Eye on the Quads
Secret Society
James Fallows teaches about right, wrong, and shades of gray in grammar.
Halfway through spring quarter, James Fallows, the Robert Vare Nonfiction Writer-in-Residence, promises to initiate a small group of undergraduates into a very exclusive club. To the chosen few in his Art of Nonfiction course, he will “reveal the secrets of usage and grammar.”
“There's no one secret,” says Fallows, longtime correspondent for the Atlantic and author of numerous books, including Blind into Baghdad: America's War in Iraq (2006) and Postcards from Tomorrow Square: Reports from China (2009). “But an accumulation of these details marks a sophisticated versus an unsophisticated command of the English language.”
Of course the idea of correct grammar has its critics, Fallows says, including his own wife, who insists—as linguists do—that there is no such thing as proper usage. But there are “gradations of usage,” he says, and editors at publications such as the Atlantic, the New Yorker, and the New York Review of Books are highly attuned to them. “The more of these you're aware of,” Fallows says, “the more grace notes there will be in your writing.”
One rule outranks all the others. “Who here speaks German?” he asks. A few students do. “I'm told that Schlimmbesserung means an improvement that makes things worse.” It does. “If there's a violation of a rule,” says Fallows, “and fixing it makes it ugly, start from scratch.”
It soon becomes obvious that the secret-revealing session is necessary. When Fallows throws out questions such as, “What's the difference between persuade and convince?” just a few students know the answer (you persuade someone to act, you convince someone to believe). No one knows the difference between nauseated and nauseous (if you're nauseated, you're sick; if you're nauseous, you're making other people sick).

Supplied material>
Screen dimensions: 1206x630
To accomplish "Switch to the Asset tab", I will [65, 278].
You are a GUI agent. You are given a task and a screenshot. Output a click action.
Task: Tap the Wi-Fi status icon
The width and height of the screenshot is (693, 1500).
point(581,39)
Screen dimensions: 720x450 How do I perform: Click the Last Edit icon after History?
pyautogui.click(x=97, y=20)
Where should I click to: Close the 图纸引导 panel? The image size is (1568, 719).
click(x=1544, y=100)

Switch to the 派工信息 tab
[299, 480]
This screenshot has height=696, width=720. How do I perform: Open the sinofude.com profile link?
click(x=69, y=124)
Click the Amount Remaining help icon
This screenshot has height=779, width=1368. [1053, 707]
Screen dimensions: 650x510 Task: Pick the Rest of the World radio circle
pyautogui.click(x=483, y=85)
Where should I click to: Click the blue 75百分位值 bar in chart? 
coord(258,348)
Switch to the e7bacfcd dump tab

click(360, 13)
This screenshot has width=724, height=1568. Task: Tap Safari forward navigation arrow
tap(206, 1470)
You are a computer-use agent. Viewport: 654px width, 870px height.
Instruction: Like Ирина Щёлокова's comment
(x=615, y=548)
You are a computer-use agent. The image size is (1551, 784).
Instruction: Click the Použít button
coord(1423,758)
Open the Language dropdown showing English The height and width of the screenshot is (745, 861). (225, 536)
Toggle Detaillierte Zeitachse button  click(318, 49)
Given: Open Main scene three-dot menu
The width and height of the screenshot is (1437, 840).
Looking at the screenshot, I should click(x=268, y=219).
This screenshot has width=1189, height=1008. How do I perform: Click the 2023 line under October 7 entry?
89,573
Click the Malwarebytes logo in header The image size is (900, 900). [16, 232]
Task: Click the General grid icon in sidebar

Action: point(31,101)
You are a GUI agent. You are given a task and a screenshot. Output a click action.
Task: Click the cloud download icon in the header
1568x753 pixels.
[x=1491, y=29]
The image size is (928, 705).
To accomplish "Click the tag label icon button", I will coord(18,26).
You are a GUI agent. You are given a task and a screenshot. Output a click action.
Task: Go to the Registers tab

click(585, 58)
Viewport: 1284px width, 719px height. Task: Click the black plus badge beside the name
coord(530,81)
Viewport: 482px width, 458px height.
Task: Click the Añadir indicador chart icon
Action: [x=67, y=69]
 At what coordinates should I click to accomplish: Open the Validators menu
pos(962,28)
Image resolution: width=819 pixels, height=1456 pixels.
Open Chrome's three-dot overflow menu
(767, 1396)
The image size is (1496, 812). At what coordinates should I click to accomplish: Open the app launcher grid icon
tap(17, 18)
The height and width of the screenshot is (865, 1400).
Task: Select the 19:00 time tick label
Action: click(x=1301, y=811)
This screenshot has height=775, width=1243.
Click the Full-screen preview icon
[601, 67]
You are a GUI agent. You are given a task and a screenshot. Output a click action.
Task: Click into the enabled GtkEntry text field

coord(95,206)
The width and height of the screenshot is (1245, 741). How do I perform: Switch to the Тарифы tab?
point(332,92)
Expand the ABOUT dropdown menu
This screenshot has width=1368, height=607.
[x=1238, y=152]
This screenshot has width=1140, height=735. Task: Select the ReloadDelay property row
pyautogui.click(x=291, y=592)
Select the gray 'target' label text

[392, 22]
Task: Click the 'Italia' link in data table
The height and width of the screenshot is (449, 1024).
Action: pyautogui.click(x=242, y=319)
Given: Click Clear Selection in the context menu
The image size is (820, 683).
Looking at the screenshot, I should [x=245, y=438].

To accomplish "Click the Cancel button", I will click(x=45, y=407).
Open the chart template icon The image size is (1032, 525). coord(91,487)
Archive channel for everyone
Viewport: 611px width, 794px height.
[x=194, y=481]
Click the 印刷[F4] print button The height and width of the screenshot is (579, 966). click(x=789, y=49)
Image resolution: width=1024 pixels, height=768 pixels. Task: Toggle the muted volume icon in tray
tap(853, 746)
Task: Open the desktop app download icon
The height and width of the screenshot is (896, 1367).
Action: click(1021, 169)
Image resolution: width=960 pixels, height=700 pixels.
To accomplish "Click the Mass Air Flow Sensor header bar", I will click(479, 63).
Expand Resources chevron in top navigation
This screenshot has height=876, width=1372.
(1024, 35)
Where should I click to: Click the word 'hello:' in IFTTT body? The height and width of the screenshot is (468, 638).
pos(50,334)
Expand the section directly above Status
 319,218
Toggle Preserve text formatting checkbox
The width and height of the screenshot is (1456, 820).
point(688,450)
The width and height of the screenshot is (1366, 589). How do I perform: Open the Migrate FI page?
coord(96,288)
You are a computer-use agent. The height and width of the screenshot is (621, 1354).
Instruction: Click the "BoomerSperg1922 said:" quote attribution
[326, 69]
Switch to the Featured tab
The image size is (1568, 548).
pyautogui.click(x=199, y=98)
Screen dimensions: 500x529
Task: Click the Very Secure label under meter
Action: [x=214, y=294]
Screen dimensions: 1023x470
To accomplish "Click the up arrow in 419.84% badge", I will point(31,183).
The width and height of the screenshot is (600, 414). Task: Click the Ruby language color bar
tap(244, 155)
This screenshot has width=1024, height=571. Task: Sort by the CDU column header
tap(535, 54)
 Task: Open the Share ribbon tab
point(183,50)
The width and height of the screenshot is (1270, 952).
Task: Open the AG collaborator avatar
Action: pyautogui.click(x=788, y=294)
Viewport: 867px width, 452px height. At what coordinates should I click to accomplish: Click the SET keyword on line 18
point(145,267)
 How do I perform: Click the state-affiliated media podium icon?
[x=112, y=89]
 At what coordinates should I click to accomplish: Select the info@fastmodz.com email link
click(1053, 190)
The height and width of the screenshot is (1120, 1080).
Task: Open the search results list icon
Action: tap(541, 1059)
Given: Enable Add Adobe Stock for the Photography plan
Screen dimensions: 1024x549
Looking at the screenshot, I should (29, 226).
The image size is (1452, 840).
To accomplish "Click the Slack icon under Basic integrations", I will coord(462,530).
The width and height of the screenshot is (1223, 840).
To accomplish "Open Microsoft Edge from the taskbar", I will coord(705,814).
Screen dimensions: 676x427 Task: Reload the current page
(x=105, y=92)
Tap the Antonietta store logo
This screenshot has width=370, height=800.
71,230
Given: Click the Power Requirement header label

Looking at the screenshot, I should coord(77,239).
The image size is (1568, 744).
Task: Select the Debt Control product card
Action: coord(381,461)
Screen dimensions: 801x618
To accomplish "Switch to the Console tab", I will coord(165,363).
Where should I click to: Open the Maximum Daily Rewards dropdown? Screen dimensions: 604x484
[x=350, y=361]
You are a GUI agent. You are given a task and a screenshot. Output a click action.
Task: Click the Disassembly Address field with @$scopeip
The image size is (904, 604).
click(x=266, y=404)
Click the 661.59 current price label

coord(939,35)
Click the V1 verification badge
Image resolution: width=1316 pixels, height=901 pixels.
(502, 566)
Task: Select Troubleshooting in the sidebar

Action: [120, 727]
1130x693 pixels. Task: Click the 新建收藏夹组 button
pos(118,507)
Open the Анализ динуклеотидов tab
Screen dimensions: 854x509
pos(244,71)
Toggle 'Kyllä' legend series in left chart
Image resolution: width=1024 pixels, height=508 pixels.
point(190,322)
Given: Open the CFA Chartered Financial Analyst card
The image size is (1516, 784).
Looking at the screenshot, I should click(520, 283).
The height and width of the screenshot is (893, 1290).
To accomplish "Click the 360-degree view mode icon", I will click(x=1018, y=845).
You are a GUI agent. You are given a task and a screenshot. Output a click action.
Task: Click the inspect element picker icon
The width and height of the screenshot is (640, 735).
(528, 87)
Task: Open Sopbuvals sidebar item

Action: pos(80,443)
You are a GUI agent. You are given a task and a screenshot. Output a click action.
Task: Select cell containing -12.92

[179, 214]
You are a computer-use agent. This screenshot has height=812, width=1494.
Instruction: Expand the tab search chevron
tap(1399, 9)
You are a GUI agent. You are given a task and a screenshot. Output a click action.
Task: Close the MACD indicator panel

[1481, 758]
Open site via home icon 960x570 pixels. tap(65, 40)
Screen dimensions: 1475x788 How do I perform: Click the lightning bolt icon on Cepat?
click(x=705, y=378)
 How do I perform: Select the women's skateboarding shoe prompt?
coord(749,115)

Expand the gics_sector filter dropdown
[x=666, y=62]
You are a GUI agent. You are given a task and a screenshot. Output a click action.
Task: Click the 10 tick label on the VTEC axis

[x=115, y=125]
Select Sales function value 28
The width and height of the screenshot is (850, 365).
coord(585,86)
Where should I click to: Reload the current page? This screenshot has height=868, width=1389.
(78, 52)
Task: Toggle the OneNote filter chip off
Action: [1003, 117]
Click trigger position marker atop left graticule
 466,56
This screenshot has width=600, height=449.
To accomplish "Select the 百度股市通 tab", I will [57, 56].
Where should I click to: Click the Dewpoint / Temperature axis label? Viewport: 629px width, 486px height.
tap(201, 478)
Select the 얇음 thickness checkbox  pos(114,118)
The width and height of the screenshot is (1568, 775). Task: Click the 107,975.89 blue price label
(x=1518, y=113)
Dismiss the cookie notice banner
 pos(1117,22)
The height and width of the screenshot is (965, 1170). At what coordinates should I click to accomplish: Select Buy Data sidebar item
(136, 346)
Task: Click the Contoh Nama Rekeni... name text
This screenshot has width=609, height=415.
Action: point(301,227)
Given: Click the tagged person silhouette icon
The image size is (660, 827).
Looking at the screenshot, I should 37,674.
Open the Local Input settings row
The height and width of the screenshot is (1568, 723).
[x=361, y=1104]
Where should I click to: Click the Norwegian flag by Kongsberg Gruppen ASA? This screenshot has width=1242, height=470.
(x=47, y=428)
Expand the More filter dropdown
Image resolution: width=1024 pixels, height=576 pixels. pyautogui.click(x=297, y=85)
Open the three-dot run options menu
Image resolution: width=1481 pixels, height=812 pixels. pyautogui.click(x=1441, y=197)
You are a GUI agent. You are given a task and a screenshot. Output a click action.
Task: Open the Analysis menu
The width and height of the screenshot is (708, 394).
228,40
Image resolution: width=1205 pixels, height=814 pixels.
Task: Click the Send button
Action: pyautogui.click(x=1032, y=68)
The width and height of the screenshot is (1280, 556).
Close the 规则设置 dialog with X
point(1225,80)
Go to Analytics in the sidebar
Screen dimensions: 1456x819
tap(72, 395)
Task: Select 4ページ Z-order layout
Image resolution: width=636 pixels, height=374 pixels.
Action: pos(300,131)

Set tasks>
(a) In one to three sentences, explain why the article on James Fallows's grammar class says his "secret-revealing session is necessary."
(b) Carry on with the article on James Fallows's grammar class, starting right after its last sentence.
The lines have nothing to do with what you're asked to do here.

Replies>
(a) When Fallows asks what separates "persuade" from "convince," only a few students know the answer. No one knows the difference between "nauseated" and "nauseous."

(b)
During the lecture, a copy of Please Let's Don't, a hardbound collection of marginalia by former Atlantic editor William Whitworth, makes it way around the room. “Shame on [writer],” reads one comment. “Please let's don't quote this lie/lay error and therefore contribute to the national epidemic of this yokel usage.” About another writer, who had the temerity to call himself “Jeff” in his byline, Whitworth observes, “Ernie Hemingway, Bob Penn Warren, Bill Faulkner, and Jim Joyce all advise against this.” About yet another: “He's no writer. Let's help as much as possible.”
Meanwhile, Fallows is quizzing students on uncommon words that are often confused with common ones, such as enormity. “This does not have to do with size,” says Fallows, but means monstrous, horrible, evil. “‘The enormity of Obama's achievement’ would be a Tea Party sentiment.” Fulsome is another example. “This has nothing to do with fullness. It means wretched, nauseating excess, as in ‘fulsome praise.’”
Problematic is problematic, he says. Another often misused word, it simply means “creating problems.”
“How about problematize?” someone wants to know.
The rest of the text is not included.